This big, genre-bending, spiritual coming-of-age novel focuses on Julian Selkirk, a young gay fashion photographer in New York City in the early 1990s, at the height of the AIDS epidemic.
Vivid social realism, enriched by unforgettable characters, eroticism, and wit, make this a satisfying read of the highest sort.
As a card-carrying member of Generation X, I expected to be caught up in waves of nostalgia and an emotionally gripping story.
I was wrong. This story ripped my guts out, made me laugh, made me cry, made me angry (that part is a testament to great writing and compelling characters - I wanted to hug Julian on one page and slap him into next Tuesday on the next), and left me with the strangest sense of hope at the end.

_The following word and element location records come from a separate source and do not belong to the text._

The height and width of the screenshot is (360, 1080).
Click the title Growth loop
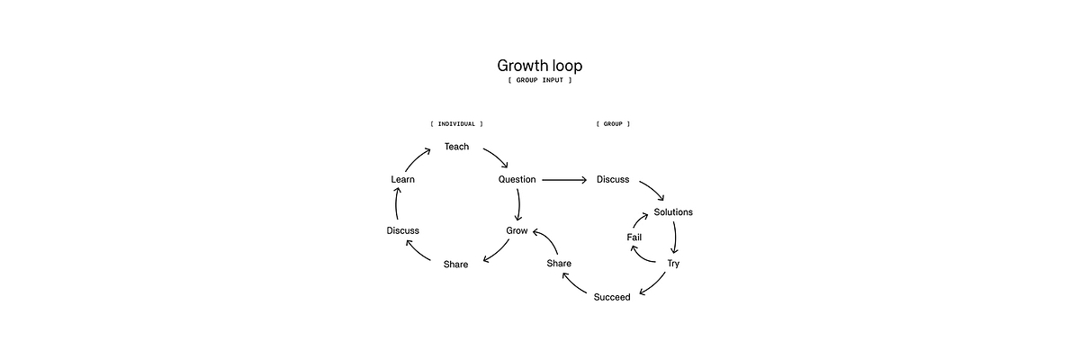click(540, 66)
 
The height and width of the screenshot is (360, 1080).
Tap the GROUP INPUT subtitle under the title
click(540, 81)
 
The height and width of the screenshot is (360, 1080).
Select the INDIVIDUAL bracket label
click(456, 123)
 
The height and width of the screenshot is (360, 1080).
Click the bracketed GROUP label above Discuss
click(613, 123)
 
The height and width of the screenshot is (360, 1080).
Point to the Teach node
click(456, 147)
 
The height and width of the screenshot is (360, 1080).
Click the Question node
click(517, 179)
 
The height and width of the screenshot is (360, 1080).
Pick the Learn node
click(402, 179)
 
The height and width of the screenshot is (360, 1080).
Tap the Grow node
click(517, 230)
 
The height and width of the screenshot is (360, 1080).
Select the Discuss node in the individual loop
click(402, 230)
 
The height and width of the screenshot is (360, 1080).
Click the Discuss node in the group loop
click(613, 179)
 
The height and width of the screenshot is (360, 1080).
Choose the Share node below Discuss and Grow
click(455, 264)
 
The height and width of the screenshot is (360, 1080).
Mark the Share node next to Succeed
click(559, 263)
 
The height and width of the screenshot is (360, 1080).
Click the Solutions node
click(673, 212)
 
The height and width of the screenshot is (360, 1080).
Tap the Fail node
click(634, 237)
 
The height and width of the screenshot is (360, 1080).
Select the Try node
click(673, 263)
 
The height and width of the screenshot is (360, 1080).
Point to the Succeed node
click(612, 297)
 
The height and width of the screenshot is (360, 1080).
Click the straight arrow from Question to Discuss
click(564, 179)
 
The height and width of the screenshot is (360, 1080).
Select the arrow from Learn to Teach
click(418, 159)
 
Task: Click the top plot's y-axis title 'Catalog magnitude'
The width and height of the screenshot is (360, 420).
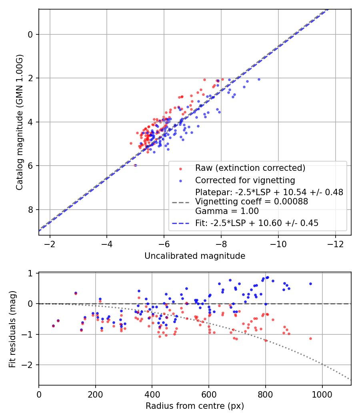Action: (19, 122)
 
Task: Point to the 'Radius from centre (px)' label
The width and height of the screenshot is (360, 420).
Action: (195, 406)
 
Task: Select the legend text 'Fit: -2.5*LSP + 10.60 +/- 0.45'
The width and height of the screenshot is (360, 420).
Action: (257, 223)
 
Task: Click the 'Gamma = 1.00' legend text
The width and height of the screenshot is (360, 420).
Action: (227, 211)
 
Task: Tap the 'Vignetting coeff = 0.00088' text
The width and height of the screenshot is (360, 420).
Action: (252, 202)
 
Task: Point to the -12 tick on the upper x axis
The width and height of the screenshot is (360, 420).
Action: (335, 244)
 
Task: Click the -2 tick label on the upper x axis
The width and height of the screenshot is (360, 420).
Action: (50, 244)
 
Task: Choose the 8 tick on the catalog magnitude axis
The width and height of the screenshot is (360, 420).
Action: (30, 210)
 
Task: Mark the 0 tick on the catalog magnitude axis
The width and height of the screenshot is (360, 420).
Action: (30, 34)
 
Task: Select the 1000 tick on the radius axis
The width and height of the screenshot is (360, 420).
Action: (322, 394)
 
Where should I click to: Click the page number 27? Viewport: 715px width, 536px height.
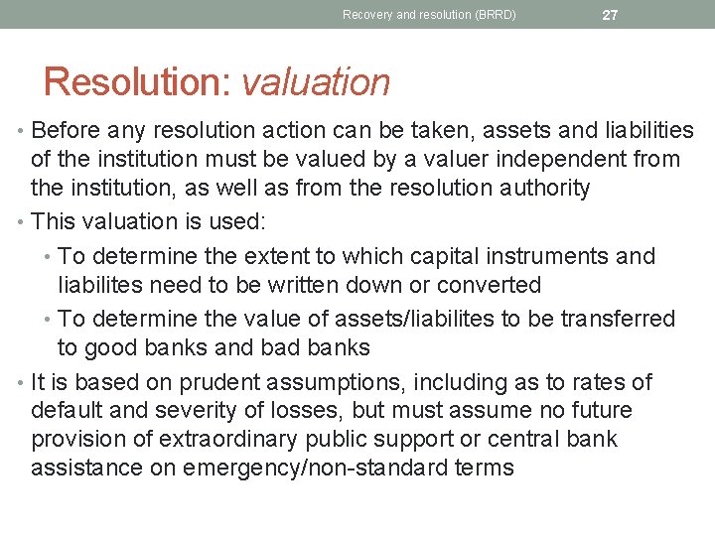[611, 15]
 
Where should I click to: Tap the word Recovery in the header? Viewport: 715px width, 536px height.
[367, 15]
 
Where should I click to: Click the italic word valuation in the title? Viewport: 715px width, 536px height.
[316, 82]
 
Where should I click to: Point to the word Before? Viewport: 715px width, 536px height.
[72, 131]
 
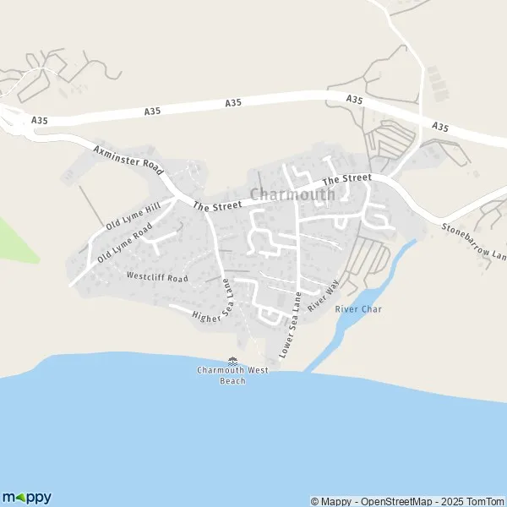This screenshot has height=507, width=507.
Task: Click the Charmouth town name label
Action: coord(292,194)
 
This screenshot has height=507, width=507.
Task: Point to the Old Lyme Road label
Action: coord(124,243)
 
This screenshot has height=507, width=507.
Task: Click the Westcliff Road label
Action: coord(156,276)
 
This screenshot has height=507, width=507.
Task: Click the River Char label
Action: coord(358,309)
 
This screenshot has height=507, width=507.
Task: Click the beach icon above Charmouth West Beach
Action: coord(232,362)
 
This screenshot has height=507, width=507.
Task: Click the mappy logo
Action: coord(26,498)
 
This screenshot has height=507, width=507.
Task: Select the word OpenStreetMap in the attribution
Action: coord(384,501)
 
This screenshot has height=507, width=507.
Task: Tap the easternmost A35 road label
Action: coord(439,127)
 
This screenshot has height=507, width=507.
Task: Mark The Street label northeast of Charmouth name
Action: coord(346,178)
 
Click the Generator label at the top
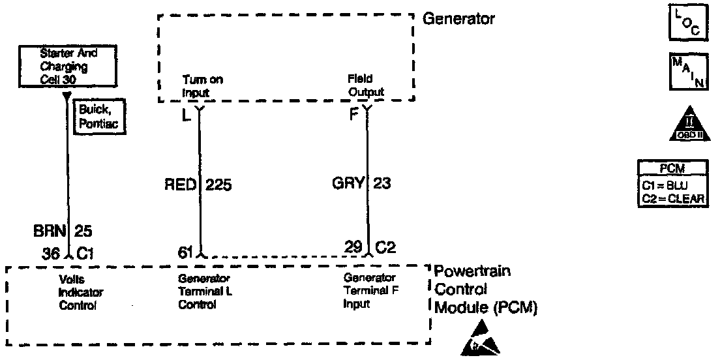point(458,19)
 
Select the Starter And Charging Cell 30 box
point(68,67)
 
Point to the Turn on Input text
point(202,86)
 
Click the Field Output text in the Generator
point(366,85)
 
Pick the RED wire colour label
point(181,185)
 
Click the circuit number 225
point(218,185)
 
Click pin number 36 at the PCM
point(50,252)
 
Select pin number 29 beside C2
point(353,247)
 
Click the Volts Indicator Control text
point(77,291)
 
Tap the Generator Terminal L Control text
point(205,292)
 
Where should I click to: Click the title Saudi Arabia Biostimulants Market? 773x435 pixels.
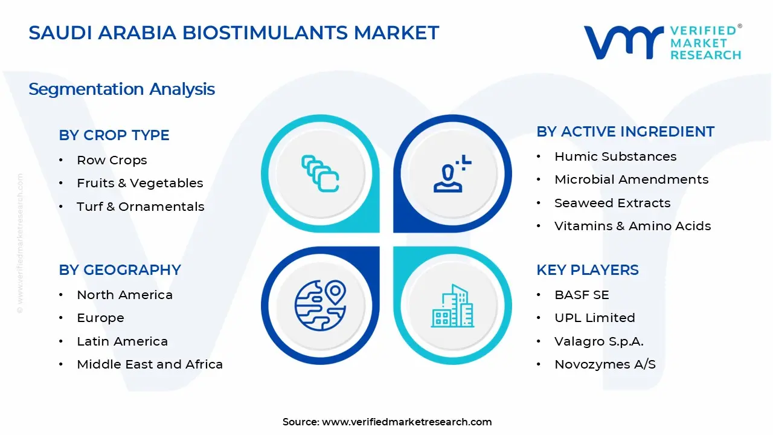234,33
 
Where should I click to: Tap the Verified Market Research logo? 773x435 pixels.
662,42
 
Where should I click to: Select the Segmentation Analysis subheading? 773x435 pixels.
121,89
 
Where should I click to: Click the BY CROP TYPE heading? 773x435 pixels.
114,135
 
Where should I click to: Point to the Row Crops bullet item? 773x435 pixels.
112,160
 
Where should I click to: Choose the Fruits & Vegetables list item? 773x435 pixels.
140,183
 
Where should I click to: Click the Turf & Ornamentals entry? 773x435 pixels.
140,207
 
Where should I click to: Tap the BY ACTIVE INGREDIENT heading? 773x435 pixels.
625,132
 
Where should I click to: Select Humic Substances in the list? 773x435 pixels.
615,156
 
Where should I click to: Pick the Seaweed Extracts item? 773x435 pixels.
612,203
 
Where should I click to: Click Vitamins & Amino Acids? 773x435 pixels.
632,226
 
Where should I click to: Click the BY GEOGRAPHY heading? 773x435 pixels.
120,270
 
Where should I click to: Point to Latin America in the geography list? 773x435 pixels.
122,341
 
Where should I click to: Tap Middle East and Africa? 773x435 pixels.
150,364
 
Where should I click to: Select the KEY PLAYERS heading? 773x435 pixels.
587,270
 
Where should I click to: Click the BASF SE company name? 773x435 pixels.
582,295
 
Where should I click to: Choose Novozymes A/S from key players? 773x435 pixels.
605,364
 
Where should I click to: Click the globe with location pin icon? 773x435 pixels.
320,305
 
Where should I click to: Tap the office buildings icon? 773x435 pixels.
452,306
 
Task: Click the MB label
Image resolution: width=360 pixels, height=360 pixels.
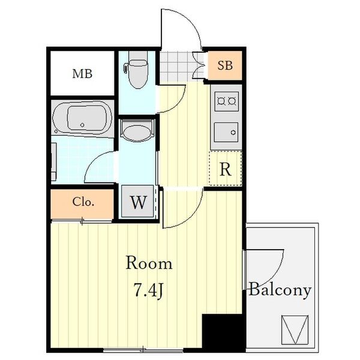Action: click(x=82, y=74)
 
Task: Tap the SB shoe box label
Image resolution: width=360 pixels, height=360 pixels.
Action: click(x=225, y=65)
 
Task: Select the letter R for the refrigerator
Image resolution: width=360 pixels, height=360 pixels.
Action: click(x=225, y=169)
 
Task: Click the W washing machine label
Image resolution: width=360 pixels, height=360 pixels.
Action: click(x=138, y=202)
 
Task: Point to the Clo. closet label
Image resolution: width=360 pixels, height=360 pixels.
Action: click(x=83, y=202)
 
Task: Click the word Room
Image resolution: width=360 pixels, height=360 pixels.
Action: click(x=149, y=263)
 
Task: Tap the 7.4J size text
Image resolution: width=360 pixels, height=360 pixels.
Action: click(x=148, y=290)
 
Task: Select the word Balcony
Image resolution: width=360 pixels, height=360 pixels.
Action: click(x=280, y=290)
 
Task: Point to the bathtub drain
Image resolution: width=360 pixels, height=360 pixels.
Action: click(x=82, y=125)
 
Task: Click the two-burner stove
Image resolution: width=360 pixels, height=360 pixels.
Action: click(x=226, y=101)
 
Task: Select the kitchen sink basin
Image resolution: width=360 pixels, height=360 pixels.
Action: click(x=226, y=133)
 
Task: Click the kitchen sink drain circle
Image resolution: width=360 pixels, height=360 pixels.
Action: click(x=233, y=133)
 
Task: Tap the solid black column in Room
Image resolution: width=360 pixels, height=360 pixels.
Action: click(x=222, y=333)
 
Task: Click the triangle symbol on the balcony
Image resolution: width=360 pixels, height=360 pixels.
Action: click(x=295, y=330)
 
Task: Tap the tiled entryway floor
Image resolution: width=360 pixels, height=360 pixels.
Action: click(x=176, y=67)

Given how far we've come on LGBTQ rights (though we still have a long way to go), it can be easy to forget the recent past and the struggles that gay men and women faced. This book is a poignant reminder, cleverly weaving those lessons and history into a compelling story and doing so without being preachy - no small feat!
On a personal note, one of my dearest friends from graduate school and one of the first openly gay men I ever met once told me that he was resigned to a life of serial monogamy. That was so heartbreaking and eye-opening. The possibilities that I as a cis straight woman took for granted — marriage/legally and societally sanctioned commitment complete with benefits, public displays of affection that wouldn't result in possible violence, children that couldn't be ripped away from me and my future partner at the whims of judgmental politicians, etc. I think I got a glimpse of what life might have been like for him in Two Natures. I'm pleased and proud that most of my gay friends from that era are now married and/or in committed relationships that have lasted for decades. It's beautiful, it's incredible, and it's definitely worth celebrating and working hard to protect.
I'm so glad this book came my way. It will stick with me for the long haul, I think.